1. First, I looked at the series: `100 * e^(-n/2)`. This looked like a pattern where we keep multiplying by the same number for each new term.
2. I thought about how `e^(-n/2)` can be written as `(e^(-1/2))^n`. So the series is like `100 * (e^(-1/2))^1 + 100 * (e^(-1/2))^2 + 100 * (e^(-1/2))^3 + ...`
3. This is a special kind of series called a "geometric series". In these series, you get each new term by multiplying the previous one by a fixed number. We call this fixed number the "common ratio" or 'r'.
4. In our problem, the 'r' is `e^(-1/2)`.
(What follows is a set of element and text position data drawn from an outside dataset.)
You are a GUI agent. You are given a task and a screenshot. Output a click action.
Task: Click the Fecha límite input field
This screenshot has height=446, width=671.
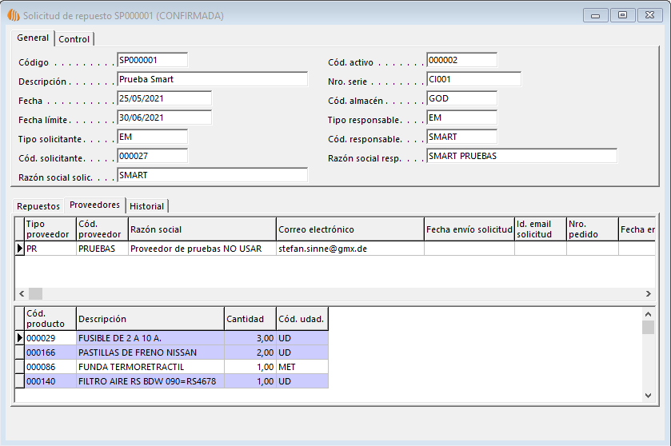[163, 117]
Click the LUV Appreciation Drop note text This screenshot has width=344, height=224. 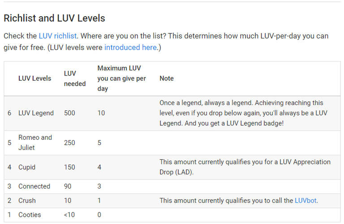coord(245,167)
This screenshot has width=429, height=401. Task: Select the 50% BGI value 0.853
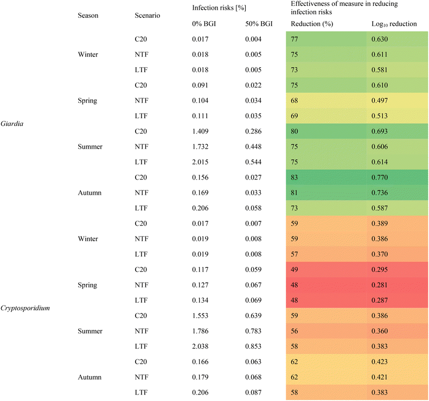tap(253, 361)
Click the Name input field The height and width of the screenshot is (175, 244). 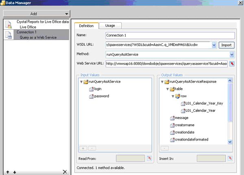click(x=170, y=35)
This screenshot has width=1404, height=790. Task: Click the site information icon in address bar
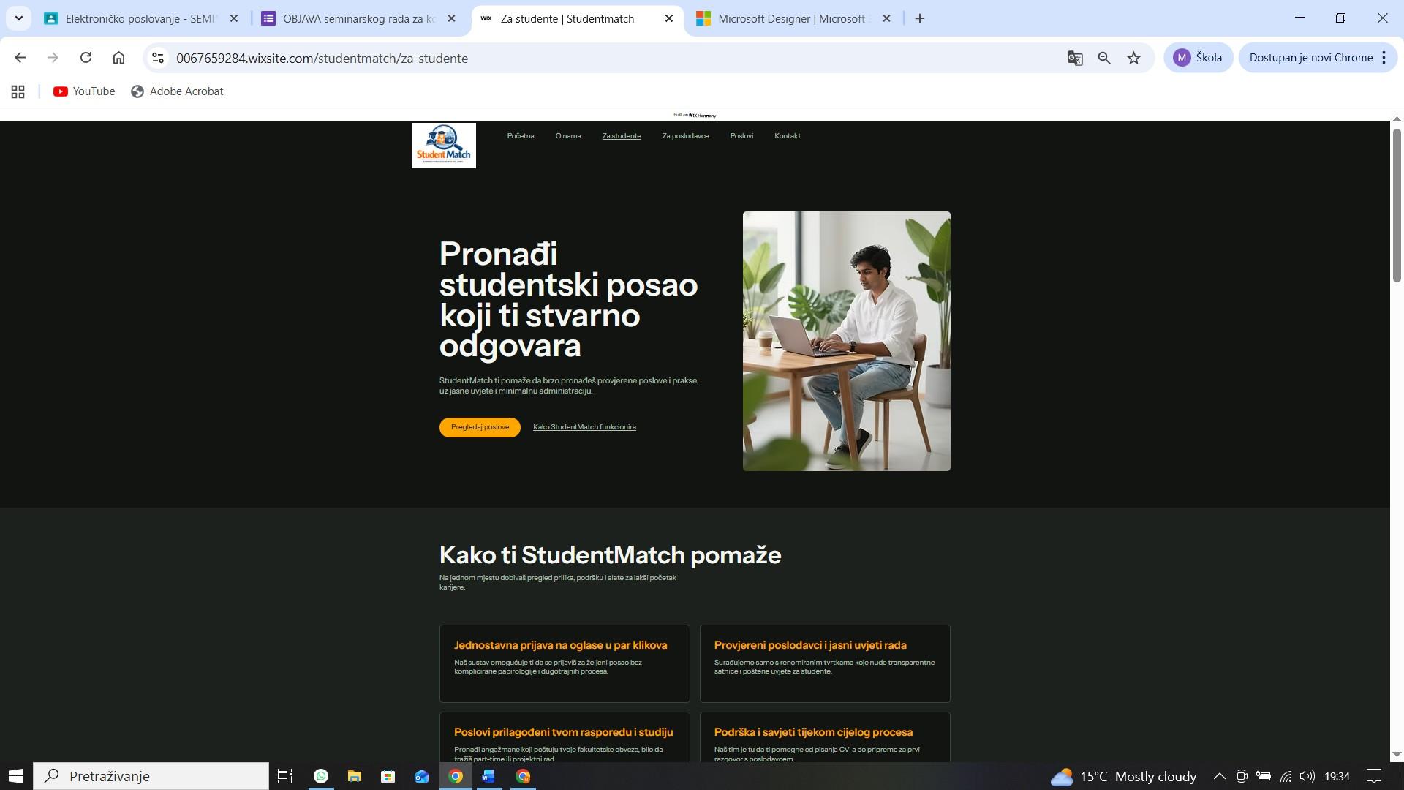[157, 59]
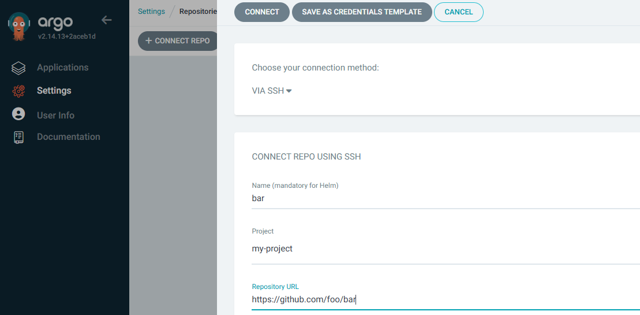Cancel the repository connection form

[x=459, y=12]
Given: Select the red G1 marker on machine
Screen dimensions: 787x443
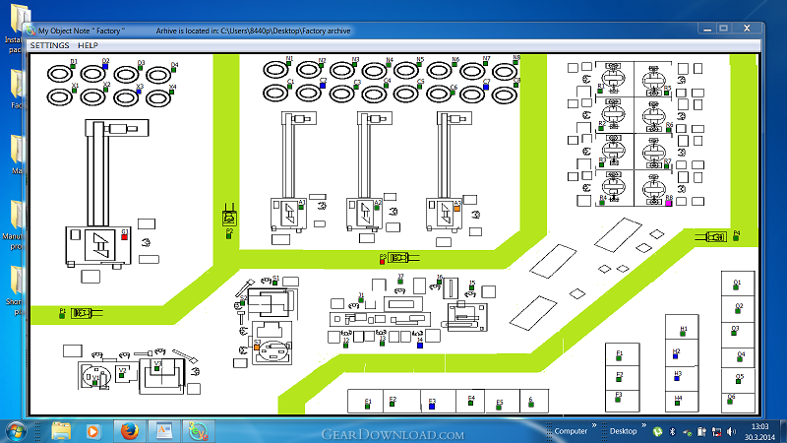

5. Now, I need to know if this 'r' makes the series converge or diverge. A simple rule for geometric series is: if the absolute value of 'r' (meaning, if 'r' is positive, just 'r'; if 'r' is negative, remove the minus sign) is less than 1, then the series converges. If it's 1 or more, it diverges.
6. Let's figure out what `e^(-1/2)` is. The number `e` is about 2.718. So `e^(-1/2)` is the same as `1` divided by the square root of `e`.
7. The square root of `e` is bigger than 1 (it's about 1.648). So, `1` divided by something bigger than 1 will be a number less than 1 (it's about 0.606).
8. Since `0.606` is less than 1, our series converges! The test I used is called the Geometric Series Test.